Q: While watching the financial news, I heard there's a rumor that a certain billionaire investor is about to buy out a specific company. How accurate do rumors like this tend to be, and is it a good idea to buy shares in anticipation?
When a rumor like this is made public, there's often some degree of truth to it. For example, maybe there have been preliminary talks between the billionaire investor and the company. So it may seem like a good idea to scoop up some shares in anticipation.
However, it's important to point out that more often than not, nothing really comes of rumors like this. For example, Bloomberg compiled data that showed at least 1,875 separate buyout rumors involving 717 companies between 2005 and 2010. How many actually got acquired? Just 104 of them -- or 14.5%.

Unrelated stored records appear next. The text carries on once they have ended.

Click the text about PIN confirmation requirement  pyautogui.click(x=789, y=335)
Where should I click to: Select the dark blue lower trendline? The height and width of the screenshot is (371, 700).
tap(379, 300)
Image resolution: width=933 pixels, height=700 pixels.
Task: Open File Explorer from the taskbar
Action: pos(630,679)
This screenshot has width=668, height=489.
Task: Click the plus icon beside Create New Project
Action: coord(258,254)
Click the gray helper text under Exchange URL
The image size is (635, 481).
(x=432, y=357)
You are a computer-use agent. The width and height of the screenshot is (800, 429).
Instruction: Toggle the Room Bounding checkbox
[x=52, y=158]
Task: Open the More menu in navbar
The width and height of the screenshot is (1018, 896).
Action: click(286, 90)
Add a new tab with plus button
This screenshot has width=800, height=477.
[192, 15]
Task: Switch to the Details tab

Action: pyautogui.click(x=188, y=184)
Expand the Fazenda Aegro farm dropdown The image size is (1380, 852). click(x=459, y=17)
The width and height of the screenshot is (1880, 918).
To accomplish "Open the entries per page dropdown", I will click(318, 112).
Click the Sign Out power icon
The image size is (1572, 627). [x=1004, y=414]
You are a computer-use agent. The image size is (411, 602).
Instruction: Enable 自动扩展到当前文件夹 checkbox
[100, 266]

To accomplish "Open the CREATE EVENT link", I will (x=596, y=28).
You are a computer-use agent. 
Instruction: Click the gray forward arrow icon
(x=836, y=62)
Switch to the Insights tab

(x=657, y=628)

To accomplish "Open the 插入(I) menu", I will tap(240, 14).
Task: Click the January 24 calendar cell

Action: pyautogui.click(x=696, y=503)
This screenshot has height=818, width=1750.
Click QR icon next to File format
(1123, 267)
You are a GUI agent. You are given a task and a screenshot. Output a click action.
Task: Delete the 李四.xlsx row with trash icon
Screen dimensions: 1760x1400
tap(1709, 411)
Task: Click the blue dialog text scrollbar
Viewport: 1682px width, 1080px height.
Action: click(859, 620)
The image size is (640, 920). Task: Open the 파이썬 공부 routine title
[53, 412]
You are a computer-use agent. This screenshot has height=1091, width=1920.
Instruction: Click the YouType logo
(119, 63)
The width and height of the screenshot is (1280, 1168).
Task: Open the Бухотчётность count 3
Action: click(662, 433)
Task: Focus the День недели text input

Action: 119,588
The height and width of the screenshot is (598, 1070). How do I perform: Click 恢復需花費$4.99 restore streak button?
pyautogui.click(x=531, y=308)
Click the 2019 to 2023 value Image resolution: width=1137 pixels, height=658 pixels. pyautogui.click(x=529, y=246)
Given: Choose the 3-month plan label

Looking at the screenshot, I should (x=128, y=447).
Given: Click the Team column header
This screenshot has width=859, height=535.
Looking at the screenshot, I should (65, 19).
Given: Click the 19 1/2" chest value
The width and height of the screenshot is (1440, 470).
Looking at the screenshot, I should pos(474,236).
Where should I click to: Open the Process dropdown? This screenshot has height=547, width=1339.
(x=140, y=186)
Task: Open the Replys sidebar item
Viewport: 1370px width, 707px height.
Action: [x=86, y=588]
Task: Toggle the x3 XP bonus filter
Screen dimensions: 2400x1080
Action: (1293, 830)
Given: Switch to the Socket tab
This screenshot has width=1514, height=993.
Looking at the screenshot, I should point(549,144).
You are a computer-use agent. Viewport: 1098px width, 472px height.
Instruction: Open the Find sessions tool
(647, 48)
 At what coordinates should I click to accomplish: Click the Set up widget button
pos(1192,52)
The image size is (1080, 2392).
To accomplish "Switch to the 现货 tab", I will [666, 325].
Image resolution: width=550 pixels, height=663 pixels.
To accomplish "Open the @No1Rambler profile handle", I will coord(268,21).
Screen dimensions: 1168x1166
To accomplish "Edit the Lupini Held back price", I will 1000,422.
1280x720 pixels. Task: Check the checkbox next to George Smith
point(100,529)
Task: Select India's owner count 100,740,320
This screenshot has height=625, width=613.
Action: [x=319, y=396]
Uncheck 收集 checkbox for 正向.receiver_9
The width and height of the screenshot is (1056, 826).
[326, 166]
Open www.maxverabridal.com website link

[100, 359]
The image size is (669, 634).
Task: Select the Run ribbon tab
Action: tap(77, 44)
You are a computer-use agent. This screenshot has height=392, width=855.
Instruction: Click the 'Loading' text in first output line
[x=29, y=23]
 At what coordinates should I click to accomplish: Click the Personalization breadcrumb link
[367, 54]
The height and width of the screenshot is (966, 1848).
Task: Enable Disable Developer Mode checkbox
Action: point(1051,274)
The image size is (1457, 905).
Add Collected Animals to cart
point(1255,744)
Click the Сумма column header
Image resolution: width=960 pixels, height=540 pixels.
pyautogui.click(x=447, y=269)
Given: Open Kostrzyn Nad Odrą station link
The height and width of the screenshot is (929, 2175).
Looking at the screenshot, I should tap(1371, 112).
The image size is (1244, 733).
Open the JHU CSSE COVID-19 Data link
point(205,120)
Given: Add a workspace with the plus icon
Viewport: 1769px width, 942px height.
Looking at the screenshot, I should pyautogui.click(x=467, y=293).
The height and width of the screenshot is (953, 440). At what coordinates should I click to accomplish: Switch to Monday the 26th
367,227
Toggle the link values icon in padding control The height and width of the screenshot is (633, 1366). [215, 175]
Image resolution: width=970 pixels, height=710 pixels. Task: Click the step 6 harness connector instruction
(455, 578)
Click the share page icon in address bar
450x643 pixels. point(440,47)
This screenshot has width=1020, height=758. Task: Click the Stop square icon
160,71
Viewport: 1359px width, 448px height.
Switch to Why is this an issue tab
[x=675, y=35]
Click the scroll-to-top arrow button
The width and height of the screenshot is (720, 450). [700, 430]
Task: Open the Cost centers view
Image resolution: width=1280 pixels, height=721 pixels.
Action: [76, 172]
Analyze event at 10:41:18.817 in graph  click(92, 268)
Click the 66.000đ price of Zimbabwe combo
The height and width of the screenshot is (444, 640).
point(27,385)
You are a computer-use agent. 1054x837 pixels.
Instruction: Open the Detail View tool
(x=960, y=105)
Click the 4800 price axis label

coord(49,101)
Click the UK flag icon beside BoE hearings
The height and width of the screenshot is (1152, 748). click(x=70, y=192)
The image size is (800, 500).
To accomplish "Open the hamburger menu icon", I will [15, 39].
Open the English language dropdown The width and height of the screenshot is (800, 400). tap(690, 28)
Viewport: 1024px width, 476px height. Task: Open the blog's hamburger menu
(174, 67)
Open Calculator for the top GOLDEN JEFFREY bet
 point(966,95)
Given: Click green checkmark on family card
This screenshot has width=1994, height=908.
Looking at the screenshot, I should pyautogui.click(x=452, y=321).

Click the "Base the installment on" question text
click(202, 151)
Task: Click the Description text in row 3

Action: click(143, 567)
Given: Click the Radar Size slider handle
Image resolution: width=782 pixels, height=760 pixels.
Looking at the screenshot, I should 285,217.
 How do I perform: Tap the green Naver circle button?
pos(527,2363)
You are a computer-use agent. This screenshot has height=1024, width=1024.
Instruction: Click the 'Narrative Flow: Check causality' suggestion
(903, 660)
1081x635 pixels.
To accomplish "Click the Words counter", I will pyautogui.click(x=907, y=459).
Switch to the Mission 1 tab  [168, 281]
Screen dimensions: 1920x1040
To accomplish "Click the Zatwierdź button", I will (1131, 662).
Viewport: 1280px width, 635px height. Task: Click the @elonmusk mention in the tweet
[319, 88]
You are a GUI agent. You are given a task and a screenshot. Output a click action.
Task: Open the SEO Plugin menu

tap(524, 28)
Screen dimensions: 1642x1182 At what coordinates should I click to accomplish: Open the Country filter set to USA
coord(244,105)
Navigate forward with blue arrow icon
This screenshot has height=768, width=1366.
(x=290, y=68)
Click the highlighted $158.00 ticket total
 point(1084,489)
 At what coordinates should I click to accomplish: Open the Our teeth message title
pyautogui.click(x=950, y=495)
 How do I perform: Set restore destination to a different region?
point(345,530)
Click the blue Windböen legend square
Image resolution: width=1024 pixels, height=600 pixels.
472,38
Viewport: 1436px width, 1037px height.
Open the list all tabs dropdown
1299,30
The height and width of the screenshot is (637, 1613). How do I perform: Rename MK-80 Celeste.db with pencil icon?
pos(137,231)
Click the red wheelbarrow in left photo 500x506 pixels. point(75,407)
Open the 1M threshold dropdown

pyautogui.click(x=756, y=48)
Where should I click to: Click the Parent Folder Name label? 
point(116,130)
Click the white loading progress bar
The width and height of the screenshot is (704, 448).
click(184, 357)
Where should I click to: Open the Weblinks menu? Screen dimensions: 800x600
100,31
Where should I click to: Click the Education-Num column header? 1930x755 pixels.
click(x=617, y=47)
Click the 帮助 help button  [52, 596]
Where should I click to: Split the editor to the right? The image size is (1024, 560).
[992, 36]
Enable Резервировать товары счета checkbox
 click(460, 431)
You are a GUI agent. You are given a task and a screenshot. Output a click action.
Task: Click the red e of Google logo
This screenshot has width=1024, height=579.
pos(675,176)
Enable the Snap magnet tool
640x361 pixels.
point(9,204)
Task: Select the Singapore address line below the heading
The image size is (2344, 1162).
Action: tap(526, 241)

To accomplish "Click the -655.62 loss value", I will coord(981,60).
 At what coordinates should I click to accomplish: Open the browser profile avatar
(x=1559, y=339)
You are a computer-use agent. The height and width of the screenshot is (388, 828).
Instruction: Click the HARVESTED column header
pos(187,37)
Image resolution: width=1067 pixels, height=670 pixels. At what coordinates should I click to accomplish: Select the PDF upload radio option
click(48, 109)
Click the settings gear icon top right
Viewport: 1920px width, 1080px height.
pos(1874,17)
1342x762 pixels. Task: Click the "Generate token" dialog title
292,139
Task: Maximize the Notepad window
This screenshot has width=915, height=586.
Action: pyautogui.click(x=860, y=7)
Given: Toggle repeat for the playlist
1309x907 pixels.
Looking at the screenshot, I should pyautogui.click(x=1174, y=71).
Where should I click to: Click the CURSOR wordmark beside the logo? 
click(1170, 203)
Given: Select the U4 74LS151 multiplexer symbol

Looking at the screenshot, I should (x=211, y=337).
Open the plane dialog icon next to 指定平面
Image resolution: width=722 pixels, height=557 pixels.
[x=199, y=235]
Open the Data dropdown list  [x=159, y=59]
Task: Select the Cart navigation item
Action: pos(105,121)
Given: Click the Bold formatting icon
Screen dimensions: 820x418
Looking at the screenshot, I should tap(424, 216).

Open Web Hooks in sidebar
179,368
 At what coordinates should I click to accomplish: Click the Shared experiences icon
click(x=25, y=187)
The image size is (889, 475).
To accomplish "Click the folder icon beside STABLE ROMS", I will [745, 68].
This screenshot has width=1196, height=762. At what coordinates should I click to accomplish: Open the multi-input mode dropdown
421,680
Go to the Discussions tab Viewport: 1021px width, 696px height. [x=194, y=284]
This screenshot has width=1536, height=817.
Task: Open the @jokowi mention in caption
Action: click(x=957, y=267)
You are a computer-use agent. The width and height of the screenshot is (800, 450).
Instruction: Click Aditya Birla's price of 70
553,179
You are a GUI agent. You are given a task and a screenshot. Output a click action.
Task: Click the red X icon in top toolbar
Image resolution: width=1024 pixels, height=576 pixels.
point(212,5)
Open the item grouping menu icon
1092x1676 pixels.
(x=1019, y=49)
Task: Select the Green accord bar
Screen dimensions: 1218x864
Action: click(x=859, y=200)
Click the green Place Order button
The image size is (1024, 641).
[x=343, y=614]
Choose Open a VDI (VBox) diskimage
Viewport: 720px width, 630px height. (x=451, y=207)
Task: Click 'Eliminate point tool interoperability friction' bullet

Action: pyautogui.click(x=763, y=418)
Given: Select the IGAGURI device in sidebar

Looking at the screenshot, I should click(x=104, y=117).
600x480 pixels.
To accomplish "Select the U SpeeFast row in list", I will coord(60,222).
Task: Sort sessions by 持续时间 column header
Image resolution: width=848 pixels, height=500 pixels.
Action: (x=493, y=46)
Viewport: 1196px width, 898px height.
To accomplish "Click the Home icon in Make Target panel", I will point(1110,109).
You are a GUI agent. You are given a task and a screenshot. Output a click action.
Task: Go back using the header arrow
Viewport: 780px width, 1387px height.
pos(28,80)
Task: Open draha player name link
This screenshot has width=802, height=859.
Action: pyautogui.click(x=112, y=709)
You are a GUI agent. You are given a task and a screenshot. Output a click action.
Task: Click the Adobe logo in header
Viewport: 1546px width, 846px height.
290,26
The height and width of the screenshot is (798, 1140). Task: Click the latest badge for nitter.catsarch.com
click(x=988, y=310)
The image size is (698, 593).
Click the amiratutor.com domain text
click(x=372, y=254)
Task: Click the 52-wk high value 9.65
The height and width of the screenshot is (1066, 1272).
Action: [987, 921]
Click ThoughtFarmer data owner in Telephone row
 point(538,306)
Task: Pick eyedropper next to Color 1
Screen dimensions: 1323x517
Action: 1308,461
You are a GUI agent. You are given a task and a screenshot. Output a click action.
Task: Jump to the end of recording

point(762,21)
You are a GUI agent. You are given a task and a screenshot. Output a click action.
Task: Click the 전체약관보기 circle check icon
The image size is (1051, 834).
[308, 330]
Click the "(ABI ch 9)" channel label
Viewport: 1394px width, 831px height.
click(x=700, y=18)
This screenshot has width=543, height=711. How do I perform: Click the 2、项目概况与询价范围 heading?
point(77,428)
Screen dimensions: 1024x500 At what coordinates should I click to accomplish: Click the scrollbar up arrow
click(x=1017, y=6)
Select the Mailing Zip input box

Also, it's important to remember that buyout rumors tend to cause a stock's price to rise, so you'll pay an inflated price to bet on a takeover. The average stock in Bloomberg's data popped nearly 3% when the rumors started flying -- but came crashing back down soon after. And as I mentioned above, the takeover rumor didn't come true more than 85% of the time.
In short, it's generally a bad idea to buy a stock because something is supposedly about to occur, whether it's a buyout, strong earnings, or any other news that could send shares higher. Sticking to investing in excellent businesses with lots of long-term potential is the better way to go.